Data Analytics-Based Demand Profiling and Advanced Demand Side Management for Flexible Operation of Sustainable Power Networks

Download or Read eBook Data Analytics-Based Demand Profiling and Advanced Demand Side Management for Flexible Operation of Sustainable Power Networks PDF written by Jelena Ponoćko and published by Springer Nature. This book was released on 2020-01-27 with total page 216 pages. Available in PDF, EPUB and Kindle.
Data Analytics-Based Demand Profiling and Advanced Demand Side Management for Flexible Operation of Sustainable Power Networks

Author:

Publisher: Springer Nature

Total Pages: 216

Release:

ISBN-10: 9783030399436

ISBN-13: 3030399435

DOWNLOAD EBOOK


Book Synopsis Data Analytics-Based Demand Profiling and Advanced Demand Side Management for Flexible Operation of Sustainable Power Networks by : Jelena Ponoćko

This thesis deals with two important and very timely aspects of the future power system operation - assessment of demand flexibility and advanced demand side management (DSM) facilitating flexible and secure operation of the power network. It provides a clear and comprehensive literature review in these two areas and states precisely the original contributions of the research. The book first demonstrates the benefits of data mining for a reliable assessment of demand flexibility and its composition even with very limited observability of the end-users. It then illustrates the importance of accurate load modelling for efficient application of DSM and considers different criteria in designing DSM programme to achieve several objectives of the network performance simultaneously. Finally, it demonstrates the importance of considering realistic assumptions when planning and estimating the success of DSM programs. The findings presented here have both scientific and practical significance; they gained her BSc and MSc degrees in electrical engineering from the University of Belgrade in 2011 and 2012 respectively. She graduated with her PhD from the University of Manchester. She has presented at several conferences, and has won runner-up prizes in poster presentation at three. She has authored or co-authored more than 40 journal, conference and technical papers.provide a basis for further research, and can be used to guide future applications in industry.

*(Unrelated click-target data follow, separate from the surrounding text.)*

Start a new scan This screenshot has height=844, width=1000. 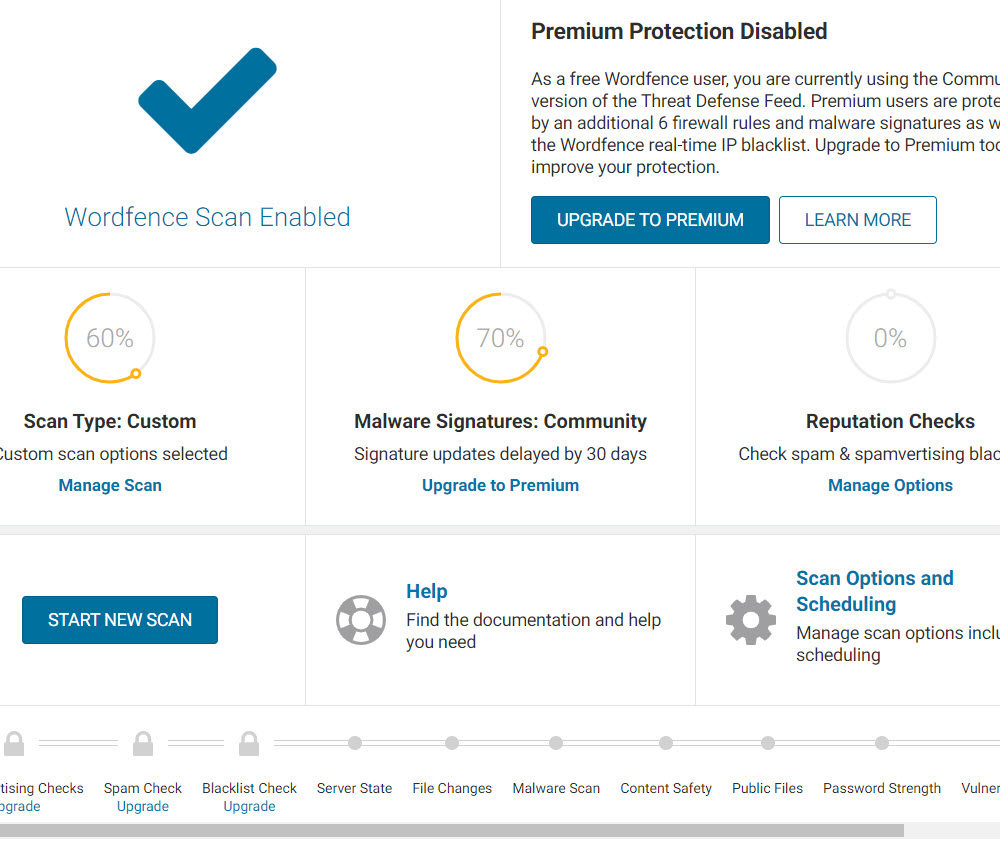pyautogui.click(x=120, y=620)
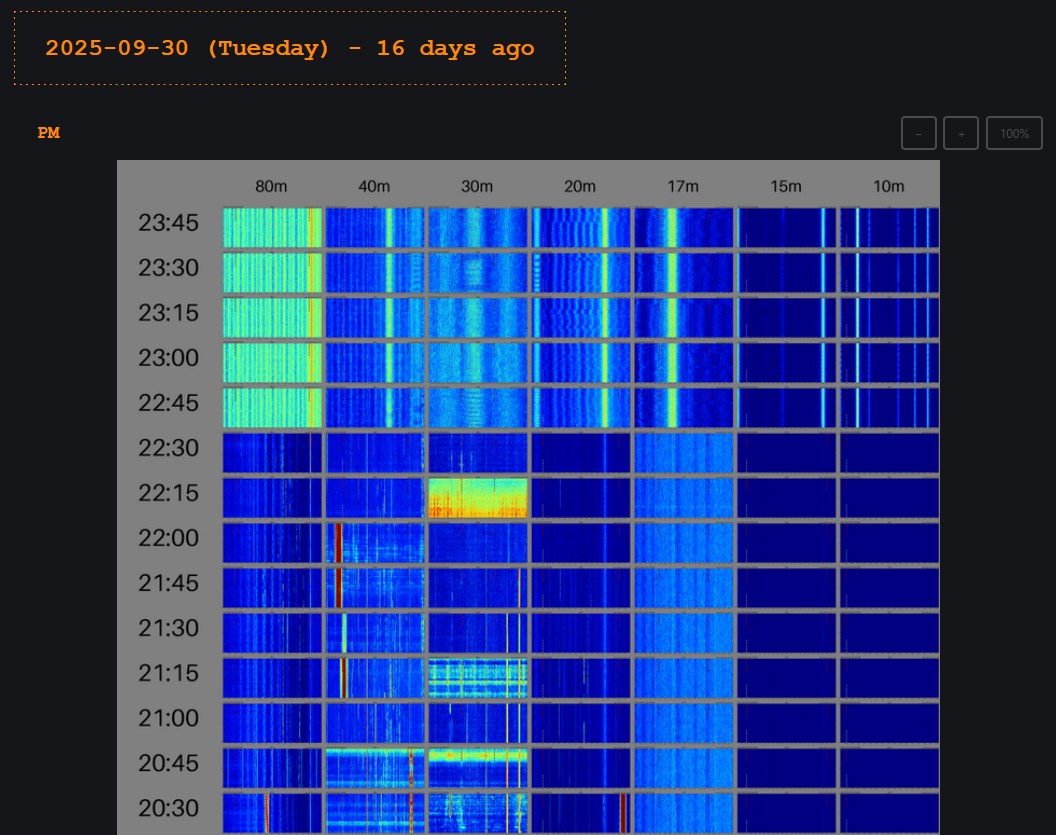1056x835 pixels.
Task: Click the 15m spectrogram at 22:45
Action: click(x=787, y=408)
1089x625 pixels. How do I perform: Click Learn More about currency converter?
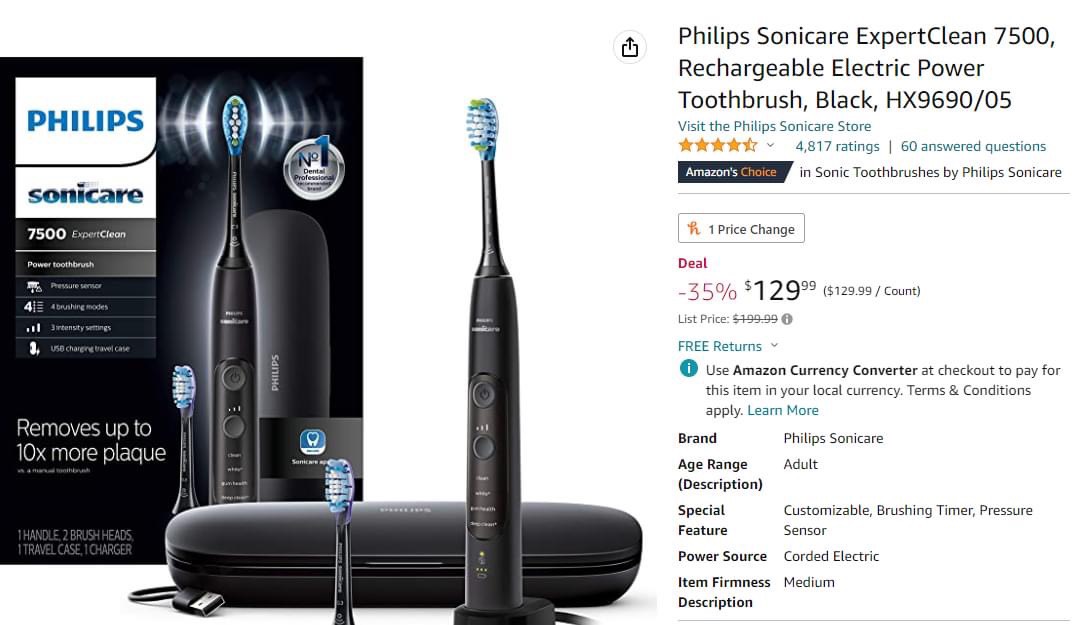click(783, 410)
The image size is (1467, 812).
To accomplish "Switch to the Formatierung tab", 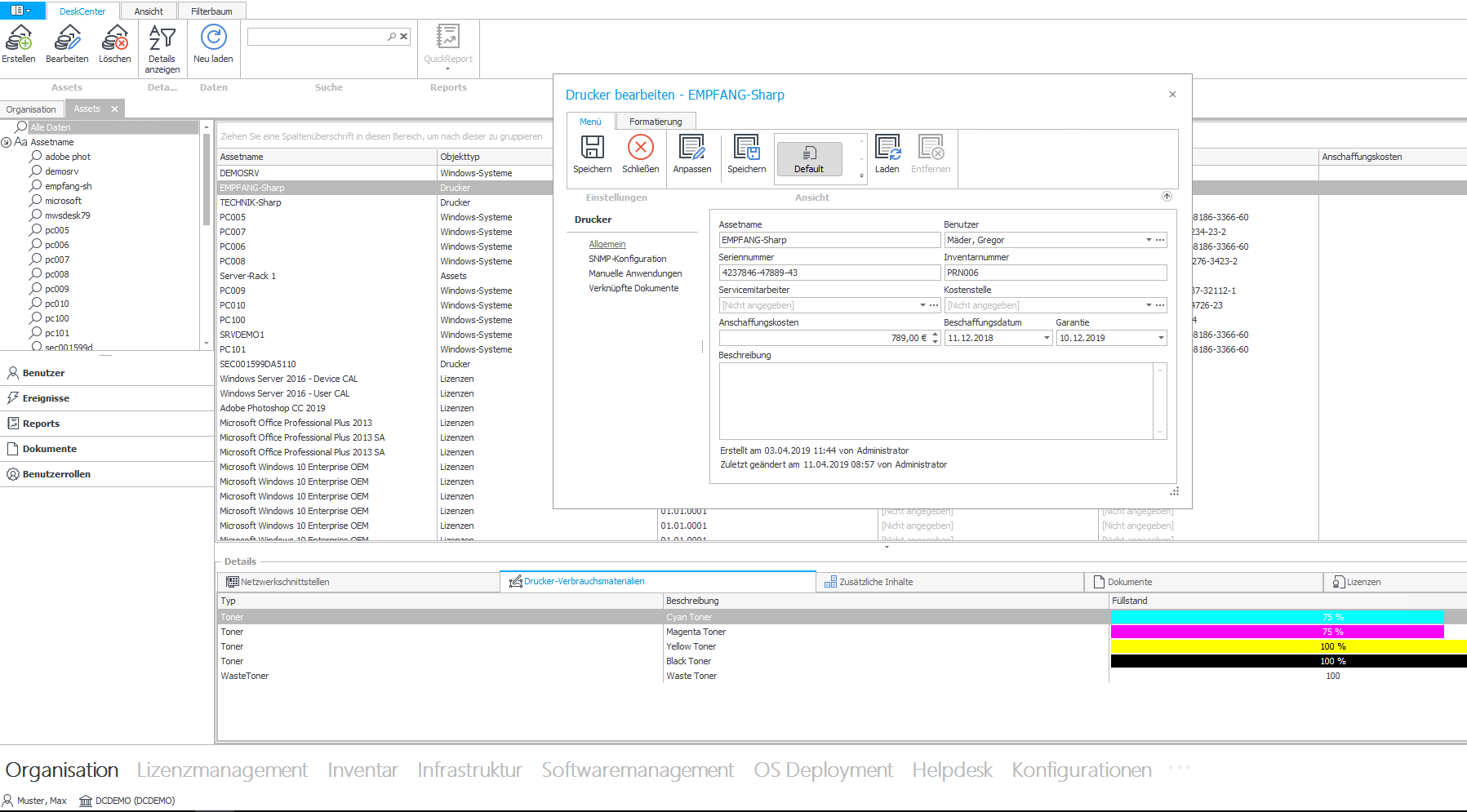I will [655, 122].
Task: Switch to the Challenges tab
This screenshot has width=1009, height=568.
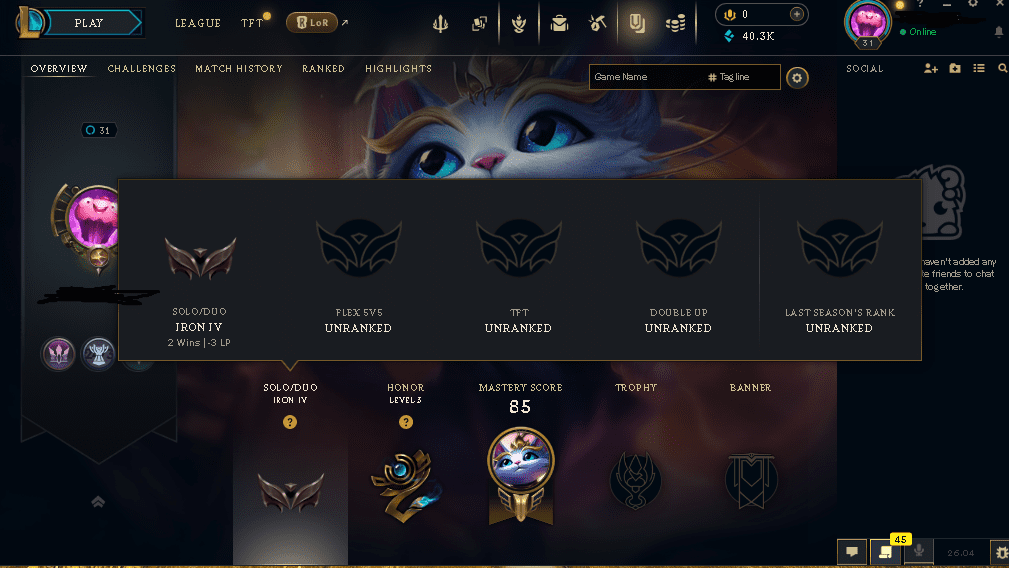Action: [142, 68]
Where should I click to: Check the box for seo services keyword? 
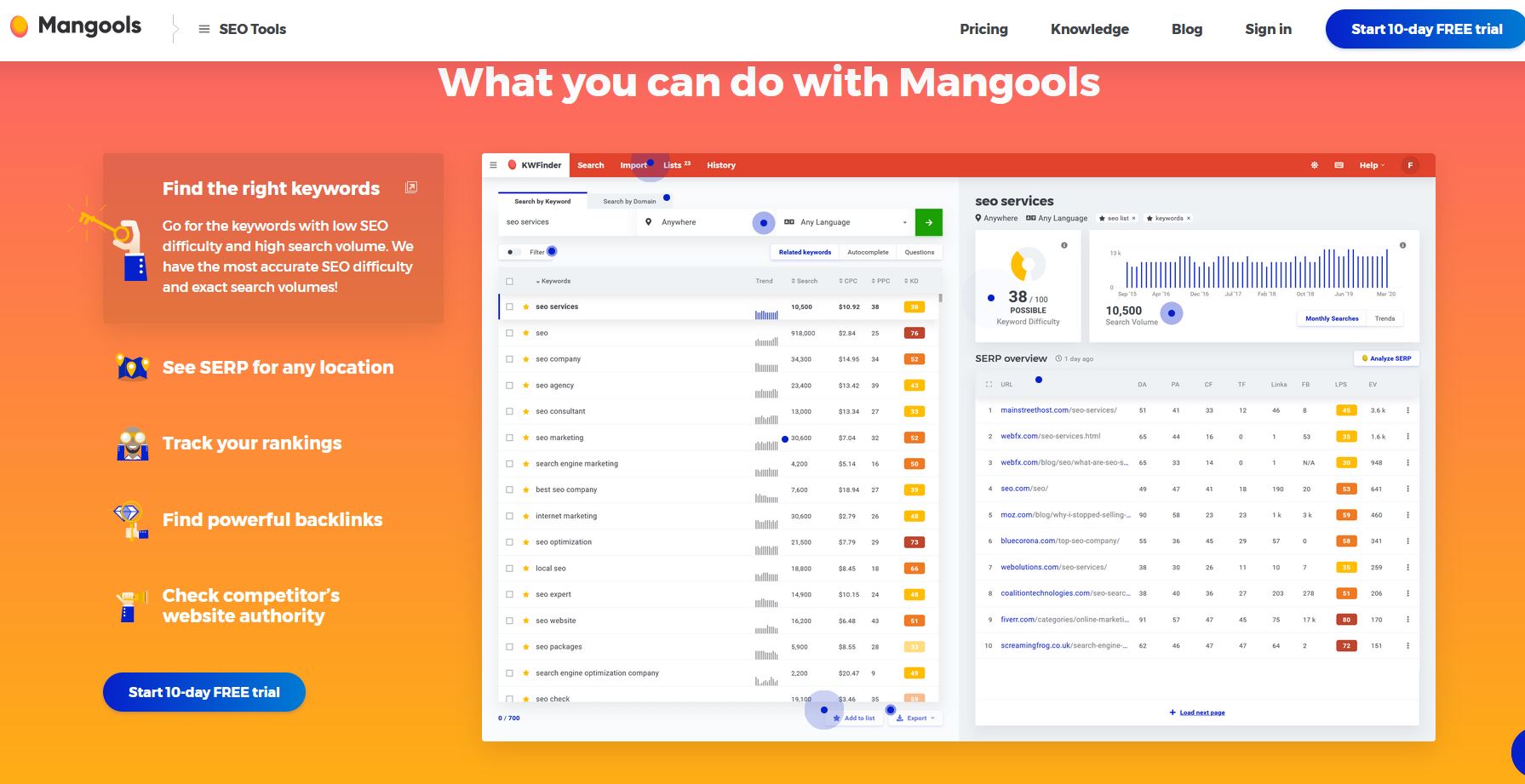coord(510,306)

Power Electronics and High Voltage in Smart Grid

Download or Read eBook Power Electronics and High Voltage in Smart Grid PDF written by Atma Ram Gupta and published by Springer Nature. This book was released on 2022-02-16 with total page 375 pages. Available in PDF, EPUB and Kindle.
Power Electronics and High Voltage in Smart Grid

Author:

Publisher: Springer Nature

Total Pages: 375

Release:

ISBN-10: 9789811673931

ISBN-13: 9811673934

DOWNLOAD EBOOK


Book Synopsis Power Electronics and High Voltage in Smart Grid by : Atma Ram Gupta

The book contains select proceedings of the International Conference on Smart Grid Energy Systems and Control (SGESC 2021). The proceedings is divided into 03 volumes, and this volume focuses on power electronics, machines, systems integrations, and high voltage engineering. This book is a unique collection of chapters from different areas with a common theme and will be immensely useful to academic researchers and practitioners in the industry.

Demand-side Flexibility in Smart Grid

Download or Read eBook Demand-side Flexibility in Smart Grid PDF written by Roya Ahmadiahangar and published by Springer Nature. This book was released on 2020-05-08 with total page 66 pages. Available in PDF, EPUB and Kindle.
Demand-side Flexibility in Smart Grid

Author:

Publisher: Springer Nature

Total Pages: 66

Release:

ISBN-10: 9789811546273

ISBN-13: 9811546274

DOWNLOAD EBOOK


Book Synopsis Demand-side Flexibility in Smart Grid by : Roya Ahmadiahangar

This book highlights recent advances in the identification, prediction and exploitation of demand side (DS) flexibility and investigates new methods of predicting DS flexibility at various different power system (PS) levels. Renewable energy sources (RES) are characterized by volatile, partially unpredictable and mostly non-dispatchable generation. The main challenge in terms of integrating RES into power systems is their intermittency, which negatively affects the power balance. Addressing this challenge requires an increase in the available PS flexibility, which in turn requires accurate estimation of the available flexibility on the DS and aggregation solutions at the system level. This book discusses these issues and presents solutions for effectively tackling them.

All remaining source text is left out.